Rows from a dataset:
•••••

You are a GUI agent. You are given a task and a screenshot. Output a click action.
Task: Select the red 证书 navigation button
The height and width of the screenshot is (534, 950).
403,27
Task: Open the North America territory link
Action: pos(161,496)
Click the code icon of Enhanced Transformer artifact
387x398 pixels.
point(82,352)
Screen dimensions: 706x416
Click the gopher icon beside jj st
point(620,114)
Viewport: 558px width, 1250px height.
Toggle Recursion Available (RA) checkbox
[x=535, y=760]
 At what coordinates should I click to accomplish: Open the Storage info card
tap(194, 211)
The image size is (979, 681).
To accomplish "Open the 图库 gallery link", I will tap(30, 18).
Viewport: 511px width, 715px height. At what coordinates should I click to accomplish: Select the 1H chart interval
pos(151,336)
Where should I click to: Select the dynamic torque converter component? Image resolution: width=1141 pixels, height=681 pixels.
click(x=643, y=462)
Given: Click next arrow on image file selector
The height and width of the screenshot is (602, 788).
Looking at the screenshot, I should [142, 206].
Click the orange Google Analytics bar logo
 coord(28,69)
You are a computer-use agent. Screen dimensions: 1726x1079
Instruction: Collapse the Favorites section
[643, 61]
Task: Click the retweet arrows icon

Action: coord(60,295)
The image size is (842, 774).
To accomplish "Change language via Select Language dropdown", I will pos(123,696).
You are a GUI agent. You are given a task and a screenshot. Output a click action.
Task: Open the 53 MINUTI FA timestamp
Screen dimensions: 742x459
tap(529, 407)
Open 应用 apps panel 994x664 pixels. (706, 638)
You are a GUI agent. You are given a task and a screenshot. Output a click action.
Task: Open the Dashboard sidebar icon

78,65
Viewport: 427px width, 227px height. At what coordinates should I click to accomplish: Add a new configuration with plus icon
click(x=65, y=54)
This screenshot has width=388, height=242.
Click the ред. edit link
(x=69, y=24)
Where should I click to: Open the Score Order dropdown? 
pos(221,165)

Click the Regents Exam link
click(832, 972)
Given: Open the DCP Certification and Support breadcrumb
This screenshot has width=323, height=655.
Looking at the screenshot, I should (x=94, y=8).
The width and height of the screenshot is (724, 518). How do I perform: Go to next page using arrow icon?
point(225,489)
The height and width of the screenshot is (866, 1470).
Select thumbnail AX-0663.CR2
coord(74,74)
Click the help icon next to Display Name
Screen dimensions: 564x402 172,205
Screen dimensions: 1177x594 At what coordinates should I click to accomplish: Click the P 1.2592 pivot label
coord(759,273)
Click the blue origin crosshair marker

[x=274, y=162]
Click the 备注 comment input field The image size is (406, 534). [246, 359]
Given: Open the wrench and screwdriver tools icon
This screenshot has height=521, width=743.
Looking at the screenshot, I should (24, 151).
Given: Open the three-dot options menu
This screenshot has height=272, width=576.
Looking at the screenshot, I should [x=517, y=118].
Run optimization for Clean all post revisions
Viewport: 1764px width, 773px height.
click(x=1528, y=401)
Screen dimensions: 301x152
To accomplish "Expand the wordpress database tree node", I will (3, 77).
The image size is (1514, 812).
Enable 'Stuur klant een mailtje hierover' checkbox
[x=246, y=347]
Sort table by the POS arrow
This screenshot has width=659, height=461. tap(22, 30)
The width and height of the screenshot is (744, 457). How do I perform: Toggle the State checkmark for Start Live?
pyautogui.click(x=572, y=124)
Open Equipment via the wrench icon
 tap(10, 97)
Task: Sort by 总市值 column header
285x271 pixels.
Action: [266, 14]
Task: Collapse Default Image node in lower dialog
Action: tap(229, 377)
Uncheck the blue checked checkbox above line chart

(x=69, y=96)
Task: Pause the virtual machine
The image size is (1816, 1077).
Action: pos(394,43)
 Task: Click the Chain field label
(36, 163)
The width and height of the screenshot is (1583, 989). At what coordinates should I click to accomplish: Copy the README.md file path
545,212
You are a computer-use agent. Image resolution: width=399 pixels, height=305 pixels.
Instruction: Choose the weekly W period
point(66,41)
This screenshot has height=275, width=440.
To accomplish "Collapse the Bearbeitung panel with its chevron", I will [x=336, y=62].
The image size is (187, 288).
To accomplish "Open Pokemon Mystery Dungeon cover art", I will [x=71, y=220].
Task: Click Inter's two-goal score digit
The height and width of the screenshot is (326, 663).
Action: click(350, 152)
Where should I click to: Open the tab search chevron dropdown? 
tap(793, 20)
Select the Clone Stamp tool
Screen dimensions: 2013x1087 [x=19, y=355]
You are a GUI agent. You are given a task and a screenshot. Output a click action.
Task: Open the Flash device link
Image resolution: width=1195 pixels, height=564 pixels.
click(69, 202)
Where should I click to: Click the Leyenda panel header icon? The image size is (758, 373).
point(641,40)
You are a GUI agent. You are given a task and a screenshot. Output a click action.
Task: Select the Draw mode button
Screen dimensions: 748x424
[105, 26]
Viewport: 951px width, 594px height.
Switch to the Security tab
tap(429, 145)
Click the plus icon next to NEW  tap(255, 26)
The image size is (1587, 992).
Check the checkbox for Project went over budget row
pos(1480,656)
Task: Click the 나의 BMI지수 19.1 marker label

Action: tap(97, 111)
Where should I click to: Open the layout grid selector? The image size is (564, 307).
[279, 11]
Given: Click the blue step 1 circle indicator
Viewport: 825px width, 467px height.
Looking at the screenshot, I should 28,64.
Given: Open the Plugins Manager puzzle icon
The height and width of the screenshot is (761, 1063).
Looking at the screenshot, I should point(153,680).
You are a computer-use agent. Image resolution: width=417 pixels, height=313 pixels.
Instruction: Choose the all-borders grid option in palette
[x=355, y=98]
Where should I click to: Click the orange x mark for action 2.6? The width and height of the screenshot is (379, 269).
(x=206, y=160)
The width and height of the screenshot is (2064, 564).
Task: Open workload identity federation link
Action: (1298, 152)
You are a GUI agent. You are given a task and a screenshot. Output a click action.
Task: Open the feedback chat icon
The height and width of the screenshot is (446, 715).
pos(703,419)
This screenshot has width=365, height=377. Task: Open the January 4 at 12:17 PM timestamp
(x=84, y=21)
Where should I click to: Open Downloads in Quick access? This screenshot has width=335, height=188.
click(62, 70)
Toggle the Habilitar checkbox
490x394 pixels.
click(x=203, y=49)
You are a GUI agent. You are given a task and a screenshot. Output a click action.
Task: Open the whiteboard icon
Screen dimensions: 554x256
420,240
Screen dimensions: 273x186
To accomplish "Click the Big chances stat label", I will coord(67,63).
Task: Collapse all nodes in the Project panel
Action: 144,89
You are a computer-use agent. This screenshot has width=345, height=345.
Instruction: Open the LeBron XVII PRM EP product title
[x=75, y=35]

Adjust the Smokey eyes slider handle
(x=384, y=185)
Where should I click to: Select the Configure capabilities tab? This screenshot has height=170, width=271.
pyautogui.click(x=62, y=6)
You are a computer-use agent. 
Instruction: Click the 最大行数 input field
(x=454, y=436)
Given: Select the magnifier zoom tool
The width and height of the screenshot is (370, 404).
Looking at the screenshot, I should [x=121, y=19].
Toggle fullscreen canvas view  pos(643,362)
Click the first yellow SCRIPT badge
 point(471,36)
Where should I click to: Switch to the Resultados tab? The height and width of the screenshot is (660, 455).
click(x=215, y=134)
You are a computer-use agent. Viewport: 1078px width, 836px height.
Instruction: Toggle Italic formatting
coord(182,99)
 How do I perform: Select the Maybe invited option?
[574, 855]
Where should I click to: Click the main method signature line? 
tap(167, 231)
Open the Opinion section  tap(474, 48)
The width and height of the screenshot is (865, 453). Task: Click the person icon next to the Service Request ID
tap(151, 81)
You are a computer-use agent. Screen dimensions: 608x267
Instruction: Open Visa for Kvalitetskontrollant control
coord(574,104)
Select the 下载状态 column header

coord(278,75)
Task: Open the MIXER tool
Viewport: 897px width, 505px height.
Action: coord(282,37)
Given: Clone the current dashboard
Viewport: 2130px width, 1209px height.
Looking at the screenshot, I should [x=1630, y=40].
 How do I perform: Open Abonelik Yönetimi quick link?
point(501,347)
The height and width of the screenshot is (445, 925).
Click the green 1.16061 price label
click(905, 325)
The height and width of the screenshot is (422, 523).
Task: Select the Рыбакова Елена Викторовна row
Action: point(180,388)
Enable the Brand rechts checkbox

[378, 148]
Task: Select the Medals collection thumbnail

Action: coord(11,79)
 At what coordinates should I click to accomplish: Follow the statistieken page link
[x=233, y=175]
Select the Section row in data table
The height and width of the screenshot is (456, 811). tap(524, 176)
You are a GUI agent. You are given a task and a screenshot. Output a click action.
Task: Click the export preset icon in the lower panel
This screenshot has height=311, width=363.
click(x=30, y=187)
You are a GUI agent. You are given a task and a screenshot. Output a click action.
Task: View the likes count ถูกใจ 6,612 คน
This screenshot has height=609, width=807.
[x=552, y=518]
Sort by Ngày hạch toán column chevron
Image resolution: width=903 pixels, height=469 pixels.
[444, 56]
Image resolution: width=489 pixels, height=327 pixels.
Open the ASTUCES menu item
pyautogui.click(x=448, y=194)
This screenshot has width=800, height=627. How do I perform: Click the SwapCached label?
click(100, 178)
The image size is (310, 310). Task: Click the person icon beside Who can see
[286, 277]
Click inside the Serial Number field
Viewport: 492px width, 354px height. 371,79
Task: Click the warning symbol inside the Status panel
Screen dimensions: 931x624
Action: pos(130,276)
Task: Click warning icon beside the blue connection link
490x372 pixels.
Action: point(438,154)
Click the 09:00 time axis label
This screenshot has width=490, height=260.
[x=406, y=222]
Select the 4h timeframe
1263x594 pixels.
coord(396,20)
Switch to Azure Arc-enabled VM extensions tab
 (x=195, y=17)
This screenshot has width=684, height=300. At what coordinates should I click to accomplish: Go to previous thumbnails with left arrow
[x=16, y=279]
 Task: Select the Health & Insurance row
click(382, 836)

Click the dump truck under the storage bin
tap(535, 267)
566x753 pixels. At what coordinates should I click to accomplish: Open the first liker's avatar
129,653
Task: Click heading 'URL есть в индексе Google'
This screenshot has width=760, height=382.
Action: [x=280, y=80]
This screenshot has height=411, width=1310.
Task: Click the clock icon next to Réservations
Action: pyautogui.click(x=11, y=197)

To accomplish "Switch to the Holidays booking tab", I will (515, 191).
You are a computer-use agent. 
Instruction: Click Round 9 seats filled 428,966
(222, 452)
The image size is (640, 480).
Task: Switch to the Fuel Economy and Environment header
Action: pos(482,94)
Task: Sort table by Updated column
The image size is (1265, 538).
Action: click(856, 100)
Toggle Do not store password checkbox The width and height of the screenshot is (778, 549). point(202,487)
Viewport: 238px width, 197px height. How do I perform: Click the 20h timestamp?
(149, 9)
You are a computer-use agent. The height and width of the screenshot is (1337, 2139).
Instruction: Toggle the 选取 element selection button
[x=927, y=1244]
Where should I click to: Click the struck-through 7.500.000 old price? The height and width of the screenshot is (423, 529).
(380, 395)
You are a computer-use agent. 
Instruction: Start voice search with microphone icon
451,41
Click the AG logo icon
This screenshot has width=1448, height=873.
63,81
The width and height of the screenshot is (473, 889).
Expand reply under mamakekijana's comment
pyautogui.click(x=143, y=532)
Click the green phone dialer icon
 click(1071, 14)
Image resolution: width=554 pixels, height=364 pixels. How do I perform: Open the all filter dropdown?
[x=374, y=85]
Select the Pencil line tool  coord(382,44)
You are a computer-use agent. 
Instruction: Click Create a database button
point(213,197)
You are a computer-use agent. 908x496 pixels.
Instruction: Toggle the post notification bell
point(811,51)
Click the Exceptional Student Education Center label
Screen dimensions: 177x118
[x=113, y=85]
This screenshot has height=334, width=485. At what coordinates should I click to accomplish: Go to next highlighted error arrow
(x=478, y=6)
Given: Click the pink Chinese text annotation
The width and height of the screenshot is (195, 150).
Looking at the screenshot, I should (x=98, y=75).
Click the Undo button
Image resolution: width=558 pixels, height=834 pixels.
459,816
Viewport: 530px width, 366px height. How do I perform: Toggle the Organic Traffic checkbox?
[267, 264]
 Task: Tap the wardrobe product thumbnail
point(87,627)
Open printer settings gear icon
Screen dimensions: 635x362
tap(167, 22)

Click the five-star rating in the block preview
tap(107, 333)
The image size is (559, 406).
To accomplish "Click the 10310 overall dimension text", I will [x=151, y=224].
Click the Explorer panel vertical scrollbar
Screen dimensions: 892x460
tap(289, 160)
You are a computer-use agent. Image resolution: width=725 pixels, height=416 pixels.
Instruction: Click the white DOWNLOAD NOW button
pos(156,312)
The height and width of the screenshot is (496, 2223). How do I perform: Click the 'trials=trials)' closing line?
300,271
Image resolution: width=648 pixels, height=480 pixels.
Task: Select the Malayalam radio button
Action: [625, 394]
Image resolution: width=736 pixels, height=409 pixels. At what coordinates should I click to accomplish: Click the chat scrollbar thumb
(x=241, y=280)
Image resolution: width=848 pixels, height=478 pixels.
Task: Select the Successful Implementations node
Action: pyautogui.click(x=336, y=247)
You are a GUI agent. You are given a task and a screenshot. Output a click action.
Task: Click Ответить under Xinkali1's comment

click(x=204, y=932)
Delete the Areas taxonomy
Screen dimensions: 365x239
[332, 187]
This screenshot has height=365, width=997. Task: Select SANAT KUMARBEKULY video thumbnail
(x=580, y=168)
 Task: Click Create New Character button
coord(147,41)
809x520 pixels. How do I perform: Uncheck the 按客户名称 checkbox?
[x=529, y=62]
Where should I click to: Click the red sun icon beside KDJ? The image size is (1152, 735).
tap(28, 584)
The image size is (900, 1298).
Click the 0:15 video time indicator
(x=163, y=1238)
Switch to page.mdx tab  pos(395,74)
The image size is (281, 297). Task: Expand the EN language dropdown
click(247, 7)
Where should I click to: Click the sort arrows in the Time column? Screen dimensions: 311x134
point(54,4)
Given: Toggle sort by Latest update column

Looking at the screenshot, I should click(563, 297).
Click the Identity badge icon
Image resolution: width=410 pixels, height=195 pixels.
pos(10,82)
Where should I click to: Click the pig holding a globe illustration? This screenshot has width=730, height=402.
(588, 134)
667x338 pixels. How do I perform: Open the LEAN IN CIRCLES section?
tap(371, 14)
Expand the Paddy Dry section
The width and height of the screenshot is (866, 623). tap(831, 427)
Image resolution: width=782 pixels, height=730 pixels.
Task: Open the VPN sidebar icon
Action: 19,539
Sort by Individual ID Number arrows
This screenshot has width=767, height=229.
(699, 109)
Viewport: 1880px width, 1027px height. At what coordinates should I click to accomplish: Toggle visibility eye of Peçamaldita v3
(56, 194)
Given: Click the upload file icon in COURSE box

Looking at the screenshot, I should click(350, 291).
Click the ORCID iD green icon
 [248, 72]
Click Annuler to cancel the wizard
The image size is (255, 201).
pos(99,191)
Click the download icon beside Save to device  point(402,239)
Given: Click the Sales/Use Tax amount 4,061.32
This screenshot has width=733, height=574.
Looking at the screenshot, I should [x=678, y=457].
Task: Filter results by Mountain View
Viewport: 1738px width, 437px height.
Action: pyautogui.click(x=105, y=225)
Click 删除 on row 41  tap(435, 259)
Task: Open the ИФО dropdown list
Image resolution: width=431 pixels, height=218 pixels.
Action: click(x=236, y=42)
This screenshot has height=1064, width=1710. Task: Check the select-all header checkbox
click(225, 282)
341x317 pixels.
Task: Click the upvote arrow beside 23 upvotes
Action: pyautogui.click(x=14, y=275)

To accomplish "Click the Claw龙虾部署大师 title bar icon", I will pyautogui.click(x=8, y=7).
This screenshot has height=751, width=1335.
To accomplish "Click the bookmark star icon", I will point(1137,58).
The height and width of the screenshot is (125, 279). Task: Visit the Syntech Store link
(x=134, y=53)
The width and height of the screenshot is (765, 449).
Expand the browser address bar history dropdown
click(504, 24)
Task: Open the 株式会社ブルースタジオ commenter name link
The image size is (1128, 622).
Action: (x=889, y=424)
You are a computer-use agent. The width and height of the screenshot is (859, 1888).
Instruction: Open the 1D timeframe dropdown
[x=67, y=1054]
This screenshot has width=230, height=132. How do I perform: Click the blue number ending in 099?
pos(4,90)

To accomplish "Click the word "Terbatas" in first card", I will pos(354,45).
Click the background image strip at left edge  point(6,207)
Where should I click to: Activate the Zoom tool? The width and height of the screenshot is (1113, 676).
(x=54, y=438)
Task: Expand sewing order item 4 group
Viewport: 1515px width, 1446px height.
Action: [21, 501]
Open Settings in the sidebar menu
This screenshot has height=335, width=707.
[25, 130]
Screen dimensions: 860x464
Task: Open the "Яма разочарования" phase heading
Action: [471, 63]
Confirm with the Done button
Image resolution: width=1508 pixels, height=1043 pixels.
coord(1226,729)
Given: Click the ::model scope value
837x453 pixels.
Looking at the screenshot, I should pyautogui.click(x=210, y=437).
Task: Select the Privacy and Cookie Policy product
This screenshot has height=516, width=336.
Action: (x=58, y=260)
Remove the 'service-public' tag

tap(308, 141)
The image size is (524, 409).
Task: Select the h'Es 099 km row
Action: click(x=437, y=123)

•••••

AIM OF THE TASK:
Count the lines in the records above that contain the word "chart". Give only the number.

PROBLEM SOLUTION:
2